§ Text provided
FEMA coordinating officer answers questions about Vermont flooding response
The Federal Emergency Management Agency now has more than 300 workers on the ground in Vermont assessing damage to homes and public infrastructure from last week's historic floods.
William Roy of Jericho is heading up FEMA's recovery efforts as the agency's coordinating officer. He sat down with Vermont Public's Bob Kinzel after a press conference Wednesday, starting by talking about FEMA's primary role in Vermont right now.
This transcript has been lightly edited for clarity.
William Roy: Obviously, individuals are greatly impacted by what has happened. So that's why our individual assistance program kicks right off. We had individuals the door knockers, the Disaster Survivor Assistance, actually in Burlington, before it was declared, so that once it was declared we could get him out of the communities and get a sense of what the need was. And so right now, I think it's those people who have had direct impacts from the storm, we want to ensure that they have an opportunity to sign up for assistance from FEMA, to get them and help them get back on their feet.

§ Task details
Decide whether each statement agrees with the FEMA interview above, and answer yes or no, quoting the deciding words. 1. FEMA has more than 300 workers in Vermont. 2. William Roy is from Burlington. 3. The transcript is given without any editing.

§ Supplied material
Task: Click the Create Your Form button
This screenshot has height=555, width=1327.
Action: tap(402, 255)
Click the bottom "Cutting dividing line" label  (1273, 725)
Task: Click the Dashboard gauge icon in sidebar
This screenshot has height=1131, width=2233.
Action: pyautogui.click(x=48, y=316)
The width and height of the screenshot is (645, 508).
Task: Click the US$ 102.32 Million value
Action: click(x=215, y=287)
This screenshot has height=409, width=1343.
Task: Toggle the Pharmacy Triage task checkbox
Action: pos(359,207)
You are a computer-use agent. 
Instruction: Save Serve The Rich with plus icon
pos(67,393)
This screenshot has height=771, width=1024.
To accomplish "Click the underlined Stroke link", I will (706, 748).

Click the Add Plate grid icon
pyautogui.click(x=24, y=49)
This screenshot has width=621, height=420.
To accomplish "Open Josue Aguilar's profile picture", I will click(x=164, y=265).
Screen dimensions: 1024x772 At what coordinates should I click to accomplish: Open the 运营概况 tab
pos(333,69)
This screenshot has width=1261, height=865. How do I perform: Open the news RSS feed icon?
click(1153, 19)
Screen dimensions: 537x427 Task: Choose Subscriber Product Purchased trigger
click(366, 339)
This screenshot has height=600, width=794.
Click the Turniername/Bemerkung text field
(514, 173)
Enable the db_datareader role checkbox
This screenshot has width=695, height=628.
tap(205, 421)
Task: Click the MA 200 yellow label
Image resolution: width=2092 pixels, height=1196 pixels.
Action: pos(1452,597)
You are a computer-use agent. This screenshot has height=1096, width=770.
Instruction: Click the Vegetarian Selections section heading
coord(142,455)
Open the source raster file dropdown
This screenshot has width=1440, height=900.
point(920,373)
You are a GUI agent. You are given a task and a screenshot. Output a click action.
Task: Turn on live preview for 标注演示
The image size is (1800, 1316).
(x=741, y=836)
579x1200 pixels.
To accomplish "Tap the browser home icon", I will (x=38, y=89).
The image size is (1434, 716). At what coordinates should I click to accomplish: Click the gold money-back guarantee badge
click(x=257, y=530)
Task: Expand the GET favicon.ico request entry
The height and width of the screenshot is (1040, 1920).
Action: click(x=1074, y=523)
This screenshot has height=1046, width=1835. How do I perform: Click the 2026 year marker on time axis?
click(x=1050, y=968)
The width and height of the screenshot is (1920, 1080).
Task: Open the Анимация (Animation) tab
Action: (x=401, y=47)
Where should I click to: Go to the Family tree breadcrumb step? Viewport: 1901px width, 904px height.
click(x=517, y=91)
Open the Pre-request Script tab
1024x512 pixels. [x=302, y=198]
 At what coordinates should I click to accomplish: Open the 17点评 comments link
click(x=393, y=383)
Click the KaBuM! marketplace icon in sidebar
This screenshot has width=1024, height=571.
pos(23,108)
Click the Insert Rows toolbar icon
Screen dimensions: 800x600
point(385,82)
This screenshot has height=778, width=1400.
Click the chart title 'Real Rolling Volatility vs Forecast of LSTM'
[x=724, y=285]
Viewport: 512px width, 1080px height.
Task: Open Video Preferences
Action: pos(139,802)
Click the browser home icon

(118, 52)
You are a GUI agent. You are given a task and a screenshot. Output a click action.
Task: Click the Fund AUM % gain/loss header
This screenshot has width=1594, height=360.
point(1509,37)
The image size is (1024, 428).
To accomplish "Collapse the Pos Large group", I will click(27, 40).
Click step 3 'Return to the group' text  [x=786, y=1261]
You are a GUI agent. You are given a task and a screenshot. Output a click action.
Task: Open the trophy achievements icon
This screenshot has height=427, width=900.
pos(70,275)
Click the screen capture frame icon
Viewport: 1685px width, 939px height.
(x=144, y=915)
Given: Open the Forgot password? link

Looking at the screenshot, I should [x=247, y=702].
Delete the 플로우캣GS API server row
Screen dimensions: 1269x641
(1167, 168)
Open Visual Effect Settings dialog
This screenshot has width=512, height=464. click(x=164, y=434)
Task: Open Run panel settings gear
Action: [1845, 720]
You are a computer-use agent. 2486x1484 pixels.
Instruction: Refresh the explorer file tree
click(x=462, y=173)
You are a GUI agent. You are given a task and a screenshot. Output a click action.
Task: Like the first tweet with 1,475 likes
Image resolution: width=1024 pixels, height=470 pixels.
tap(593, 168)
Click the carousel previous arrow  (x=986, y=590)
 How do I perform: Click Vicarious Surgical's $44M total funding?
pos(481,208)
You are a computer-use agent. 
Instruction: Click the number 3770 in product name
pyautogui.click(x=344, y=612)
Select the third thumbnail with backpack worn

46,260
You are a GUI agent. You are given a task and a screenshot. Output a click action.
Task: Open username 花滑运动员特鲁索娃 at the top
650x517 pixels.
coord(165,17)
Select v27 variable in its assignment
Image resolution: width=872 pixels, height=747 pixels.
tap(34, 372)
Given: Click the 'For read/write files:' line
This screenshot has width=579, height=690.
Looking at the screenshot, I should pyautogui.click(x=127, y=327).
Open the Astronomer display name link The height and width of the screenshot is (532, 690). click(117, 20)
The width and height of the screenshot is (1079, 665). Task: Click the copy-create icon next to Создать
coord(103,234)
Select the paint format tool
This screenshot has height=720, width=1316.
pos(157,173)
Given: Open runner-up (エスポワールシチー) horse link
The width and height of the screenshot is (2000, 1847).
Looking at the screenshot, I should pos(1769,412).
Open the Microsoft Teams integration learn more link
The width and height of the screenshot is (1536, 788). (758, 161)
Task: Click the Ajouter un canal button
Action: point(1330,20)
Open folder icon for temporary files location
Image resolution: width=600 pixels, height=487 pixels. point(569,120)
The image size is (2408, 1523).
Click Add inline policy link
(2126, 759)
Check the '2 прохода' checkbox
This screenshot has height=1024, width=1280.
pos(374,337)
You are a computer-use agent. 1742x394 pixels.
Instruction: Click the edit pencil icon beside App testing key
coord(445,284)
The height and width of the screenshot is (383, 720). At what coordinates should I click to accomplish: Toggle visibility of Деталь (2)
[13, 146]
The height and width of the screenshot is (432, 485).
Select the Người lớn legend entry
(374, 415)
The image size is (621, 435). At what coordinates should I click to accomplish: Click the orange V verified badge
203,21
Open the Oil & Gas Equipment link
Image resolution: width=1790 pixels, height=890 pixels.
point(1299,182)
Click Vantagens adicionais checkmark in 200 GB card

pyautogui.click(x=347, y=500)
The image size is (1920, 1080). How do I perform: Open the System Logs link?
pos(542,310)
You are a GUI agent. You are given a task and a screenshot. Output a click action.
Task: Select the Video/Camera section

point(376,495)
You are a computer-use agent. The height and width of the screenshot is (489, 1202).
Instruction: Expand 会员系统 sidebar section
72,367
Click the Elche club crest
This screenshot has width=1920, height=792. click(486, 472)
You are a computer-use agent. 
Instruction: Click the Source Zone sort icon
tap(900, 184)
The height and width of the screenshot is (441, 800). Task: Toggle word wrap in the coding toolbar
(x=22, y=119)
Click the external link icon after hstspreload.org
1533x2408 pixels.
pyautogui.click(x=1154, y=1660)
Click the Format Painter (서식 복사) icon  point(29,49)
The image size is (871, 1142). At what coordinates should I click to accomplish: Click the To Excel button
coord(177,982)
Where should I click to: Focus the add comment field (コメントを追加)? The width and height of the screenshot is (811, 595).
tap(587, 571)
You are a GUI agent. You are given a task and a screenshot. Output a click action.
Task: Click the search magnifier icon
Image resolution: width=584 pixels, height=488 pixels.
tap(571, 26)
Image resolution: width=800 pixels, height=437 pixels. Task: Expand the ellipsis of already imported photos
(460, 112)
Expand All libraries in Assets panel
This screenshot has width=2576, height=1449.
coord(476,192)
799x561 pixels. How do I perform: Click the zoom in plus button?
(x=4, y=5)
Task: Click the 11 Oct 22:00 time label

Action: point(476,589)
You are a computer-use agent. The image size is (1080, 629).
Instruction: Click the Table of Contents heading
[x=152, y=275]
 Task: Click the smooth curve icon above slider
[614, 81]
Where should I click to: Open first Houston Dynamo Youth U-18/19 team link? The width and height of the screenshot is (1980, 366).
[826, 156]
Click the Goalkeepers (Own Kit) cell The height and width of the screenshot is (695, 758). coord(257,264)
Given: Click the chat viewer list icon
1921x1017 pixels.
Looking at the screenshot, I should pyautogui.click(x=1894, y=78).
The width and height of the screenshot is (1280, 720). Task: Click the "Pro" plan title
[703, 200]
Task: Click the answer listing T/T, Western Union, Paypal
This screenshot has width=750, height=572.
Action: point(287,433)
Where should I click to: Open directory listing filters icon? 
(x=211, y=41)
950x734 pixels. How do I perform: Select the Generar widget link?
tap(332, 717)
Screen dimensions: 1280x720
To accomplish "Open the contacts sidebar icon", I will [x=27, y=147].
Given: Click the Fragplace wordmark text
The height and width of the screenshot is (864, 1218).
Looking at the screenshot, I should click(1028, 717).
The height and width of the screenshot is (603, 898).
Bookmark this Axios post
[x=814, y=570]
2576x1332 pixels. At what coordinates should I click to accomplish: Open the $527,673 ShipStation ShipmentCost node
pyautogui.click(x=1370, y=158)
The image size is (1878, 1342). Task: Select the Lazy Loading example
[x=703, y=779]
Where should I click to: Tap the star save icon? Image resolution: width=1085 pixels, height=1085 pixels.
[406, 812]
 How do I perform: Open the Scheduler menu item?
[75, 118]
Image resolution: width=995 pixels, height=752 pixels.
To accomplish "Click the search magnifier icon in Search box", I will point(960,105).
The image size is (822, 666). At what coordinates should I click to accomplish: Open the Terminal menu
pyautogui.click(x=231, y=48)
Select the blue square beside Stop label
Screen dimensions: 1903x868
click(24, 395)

§ Answer to the exercise
1. Yes: "more than 300 workers on the ground in Vermont"
2. No: "William Roy of Jericho"
3. No: "This transcript has been lightly edited for clarity."